#### [GIVEN REQUEST]
Repeat the rows word for word, starting with the very first line and stopping after the line that contains "click(x=841, y=18)".

========================================================================

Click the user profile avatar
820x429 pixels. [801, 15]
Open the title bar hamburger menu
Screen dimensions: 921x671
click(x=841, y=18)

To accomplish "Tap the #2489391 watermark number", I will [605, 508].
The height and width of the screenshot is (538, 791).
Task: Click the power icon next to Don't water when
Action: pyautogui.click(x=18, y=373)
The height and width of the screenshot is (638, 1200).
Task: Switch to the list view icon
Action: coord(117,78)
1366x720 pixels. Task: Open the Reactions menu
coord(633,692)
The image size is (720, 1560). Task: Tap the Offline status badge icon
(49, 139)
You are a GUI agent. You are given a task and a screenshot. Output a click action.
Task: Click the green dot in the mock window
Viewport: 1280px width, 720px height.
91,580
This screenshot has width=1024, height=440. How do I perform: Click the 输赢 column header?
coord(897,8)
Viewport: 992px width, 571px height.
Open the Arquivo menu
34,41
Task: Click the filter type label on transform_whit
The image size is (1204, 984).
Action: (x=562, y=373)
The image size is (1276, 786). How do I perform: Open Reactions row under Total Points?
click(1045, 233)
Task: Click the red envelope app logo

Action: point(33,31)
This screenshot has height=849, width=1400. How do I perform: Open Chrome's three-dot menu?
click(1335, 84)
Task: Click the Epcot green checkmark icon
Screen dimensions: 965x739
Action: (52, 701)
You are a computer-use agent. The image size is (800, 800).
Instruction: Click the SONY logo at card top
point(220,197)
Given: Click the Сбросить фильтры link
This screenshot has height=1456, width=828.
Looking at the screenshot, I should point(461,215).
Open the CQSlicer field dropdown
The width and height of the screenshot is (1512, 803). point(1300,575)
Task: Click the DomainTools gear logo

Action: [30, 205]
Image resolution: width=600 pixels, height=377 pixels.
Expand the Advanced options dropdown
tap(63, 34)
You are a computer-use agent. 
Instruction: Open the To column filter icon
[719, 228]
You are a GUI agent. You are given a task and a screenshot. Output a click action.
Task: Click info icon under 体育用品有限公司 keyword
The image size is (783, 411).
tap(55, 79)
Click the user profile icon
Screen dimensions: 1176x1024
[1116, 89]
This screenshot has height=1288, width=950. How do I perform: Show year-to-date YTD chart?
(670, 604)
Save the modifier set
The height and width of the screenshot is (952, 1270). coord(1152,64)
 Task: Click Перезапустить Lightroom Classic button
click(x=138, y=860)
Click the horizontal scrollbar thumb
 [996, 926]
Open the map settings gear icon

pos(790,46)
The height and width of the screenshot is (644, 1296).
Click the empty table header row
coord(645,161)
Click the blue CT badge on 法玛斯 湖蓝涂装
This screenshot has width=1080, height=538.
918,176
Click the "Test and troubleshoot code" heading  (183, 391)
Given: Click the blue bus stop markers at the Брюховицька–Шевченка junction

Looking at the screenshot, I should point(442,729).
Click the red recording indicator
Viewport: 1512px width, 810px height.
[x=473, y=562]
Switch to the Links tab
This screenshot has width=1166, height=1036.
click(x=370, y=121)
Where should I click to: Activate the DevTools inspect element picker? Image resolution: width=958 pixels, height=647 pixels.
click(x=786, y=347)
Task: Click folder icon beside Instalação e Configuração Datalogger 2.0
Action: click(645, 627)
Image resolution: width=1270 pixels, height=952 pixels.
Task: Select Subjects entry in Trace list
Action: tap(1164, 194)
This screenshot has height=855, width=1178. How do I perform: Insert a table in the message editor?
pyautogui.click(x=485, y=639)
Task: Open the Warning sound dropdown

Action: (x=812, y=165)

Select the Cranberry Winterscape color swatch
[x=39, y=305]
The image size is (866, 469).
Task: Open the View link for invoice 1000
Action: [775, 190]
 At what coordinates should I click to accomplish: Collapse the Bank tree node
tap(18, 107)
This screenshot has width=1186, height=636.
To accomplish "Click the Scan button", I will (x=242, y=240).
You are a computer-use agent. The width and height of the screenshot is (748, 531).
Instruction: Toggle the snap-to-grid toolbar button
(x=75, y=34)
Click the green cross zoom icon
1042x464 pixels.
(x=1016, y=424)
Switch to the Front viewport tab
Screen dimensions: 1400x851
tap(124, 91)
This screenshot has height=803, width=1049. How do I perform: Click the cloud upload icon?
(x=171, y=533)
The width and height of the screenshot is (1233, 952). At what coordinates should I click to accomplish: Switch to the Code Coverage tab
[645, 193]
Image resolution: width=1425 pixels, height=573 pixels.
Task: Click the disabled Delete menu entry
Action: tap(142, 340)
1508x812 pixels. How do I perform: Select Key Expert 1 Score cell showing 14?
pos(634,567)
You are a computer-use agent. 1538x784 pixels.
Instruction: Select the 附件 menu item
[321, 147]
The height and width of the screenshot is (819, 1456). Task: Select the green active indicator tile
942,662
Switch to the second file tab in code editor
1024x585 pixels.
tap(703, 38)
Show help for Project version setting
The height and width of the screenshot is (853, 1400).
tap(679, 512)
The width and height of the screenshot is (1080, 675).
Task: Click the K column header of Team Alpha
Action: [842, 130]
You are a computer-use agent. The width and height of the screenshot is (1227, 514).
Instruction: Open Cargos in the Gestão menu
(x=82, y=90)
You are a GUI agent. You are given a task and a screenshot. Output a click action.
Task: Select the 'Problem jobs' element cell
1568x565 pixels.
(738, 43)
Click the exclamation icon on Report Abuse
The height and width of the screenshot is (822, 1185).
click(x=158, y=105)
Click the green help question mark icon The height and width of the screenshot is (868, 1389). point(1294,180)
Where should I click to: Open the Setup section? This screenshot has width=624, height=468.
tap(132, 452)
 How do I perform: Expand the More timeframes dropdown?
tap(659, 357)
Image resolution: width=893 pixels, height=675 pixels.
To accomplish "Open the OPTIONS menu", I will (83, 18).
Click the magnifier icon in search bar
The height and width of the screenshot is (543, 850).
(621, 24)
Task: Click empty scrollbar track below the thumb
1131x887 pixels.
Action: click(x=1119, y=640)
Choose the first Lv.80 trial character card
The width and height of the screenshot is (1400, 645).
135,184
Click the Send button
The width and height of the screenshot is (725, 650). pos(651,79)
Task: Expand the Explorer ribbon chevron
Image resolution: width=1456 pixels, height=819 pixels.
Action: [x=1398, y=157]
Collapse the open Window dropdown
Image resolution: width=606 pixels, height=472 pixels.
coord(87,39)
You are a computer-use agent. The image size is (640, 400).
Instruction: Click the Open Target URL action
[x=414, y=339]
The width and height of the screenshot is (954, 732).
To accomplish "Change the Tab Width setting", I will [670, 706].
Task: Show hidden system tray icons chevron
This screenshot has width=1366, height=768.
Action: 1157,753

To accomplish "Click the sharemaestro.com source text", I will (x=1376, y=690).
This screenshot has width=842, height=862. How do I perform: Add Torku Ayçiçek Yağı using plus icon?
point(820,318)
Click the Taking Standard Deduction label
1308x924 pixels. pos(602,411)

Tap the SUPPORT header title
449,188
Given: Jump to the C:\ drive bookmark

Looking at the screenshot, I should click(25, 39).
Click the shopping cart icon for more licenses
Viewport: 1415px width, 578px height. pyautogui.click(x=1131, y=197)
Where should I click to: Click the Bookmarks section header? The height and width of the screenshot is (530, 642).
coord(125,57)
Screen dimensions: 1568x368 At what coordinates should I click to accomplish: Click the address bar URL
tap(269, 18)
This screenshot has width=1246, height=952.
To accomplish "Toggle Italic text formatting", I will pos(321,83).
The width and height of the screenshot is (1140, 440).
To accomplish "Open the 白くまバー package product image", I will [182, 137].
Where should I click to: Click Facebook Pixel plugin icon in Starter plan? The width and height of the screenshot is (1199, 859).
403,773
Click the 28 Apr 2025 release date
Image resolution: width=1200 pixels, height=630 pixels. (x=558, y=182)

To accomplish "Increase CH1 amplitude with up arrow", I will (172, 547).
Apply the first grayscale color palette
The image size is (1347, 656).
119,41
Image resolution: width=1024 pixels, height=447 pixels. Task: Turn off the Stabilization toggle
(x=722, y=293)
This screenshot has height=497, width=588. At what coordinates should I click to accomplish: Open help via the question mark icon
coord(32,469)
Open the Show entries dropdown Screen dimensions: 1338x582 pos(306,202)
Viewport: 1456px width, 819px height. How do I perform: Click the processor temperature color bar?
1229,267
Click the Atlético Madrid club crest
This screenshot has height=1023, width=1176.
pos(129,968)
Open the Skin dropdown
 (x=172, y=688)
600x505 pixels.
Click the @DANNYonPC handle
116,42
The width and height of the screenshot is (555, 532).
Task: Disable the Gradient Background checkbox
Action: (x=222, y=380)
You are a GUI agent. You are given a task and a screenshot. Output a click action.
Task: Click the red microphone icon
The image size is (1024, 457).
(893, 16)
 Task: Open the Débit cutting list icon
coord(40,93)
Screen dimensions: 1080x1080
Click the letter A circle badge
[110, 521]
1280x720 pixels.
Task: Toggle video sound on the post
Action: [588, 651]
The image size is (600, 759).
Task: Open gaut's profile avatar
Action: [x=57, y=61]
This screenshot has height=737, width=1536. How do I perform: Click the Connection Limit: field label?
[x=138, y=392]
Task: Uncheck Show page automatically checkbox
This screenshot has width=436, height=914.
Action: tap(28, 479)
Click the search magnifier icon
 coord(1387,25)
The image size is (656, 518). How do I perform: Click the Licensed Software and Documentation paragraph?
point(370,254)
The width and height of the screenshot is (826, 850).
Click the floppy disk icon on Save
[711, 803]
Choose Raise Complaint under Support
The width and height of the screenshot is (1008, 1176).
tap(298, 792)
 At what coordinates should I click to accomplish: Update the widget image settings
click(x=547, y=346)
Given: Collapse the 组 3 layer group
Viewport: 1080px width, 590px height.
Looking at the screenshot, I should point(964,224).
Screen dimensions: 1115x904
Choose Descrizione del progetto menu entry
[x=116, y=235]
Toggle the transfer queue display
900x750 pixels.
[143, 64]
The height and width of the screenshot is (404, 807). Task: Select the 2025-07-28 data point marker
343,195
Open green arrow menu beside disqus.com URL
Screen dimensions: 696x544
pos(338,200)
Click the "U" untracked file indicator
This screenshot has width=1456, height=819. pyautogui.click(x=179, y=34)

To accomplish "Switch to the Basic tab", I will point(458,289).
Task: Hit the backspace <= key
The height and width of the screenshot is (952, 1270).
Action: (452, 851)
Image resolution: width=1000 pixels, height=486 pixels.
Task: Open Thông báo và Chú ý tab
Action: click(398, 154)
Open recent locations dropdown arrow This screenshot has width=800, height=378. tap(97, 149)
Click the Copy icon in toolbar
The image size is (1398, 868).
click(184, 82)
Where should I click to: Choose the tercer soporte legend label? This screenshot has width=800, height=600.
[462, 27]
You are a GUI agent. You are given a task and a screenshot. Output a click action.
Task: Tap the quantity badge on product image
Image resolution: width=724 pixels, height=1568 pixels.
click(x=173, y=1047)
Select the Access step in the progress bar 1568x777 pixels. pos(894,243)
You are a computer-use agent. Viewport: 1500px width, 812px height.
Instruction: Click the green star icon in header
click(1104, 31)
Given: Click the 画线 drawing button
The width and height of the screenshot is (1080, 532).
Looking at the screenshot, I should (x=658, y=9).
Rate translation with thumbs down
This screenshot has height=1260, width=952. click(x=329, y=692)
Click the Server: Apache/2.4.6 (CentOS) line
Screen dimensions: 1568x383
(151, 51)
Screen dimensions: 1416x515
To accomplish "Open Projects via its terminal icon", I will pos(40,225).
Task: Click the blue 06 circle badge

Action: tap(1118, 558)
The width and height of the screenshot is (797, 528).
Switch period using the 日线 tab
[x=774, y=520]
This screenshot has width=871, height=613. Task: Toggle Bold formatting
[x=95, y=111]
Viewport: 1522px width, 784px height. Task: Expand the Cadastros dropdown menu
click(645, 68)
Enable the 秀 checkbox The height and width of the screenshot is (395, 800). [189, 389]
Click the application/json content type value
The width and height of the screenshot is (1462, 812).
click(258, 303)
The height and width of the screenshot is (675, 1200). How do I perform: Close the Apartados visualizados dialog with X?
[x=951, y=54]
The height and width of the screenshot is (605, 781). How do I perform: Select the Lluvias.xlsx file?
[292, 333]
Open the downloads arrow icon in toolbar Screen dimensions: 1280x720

========================================================================

#### [EXERCISE RESULT]
Click the user profile avatar
820x429 pixels. [801, 15]
Open the title bar hamburger menu
Screen dimensions: 921x671
click(x=841, y=18)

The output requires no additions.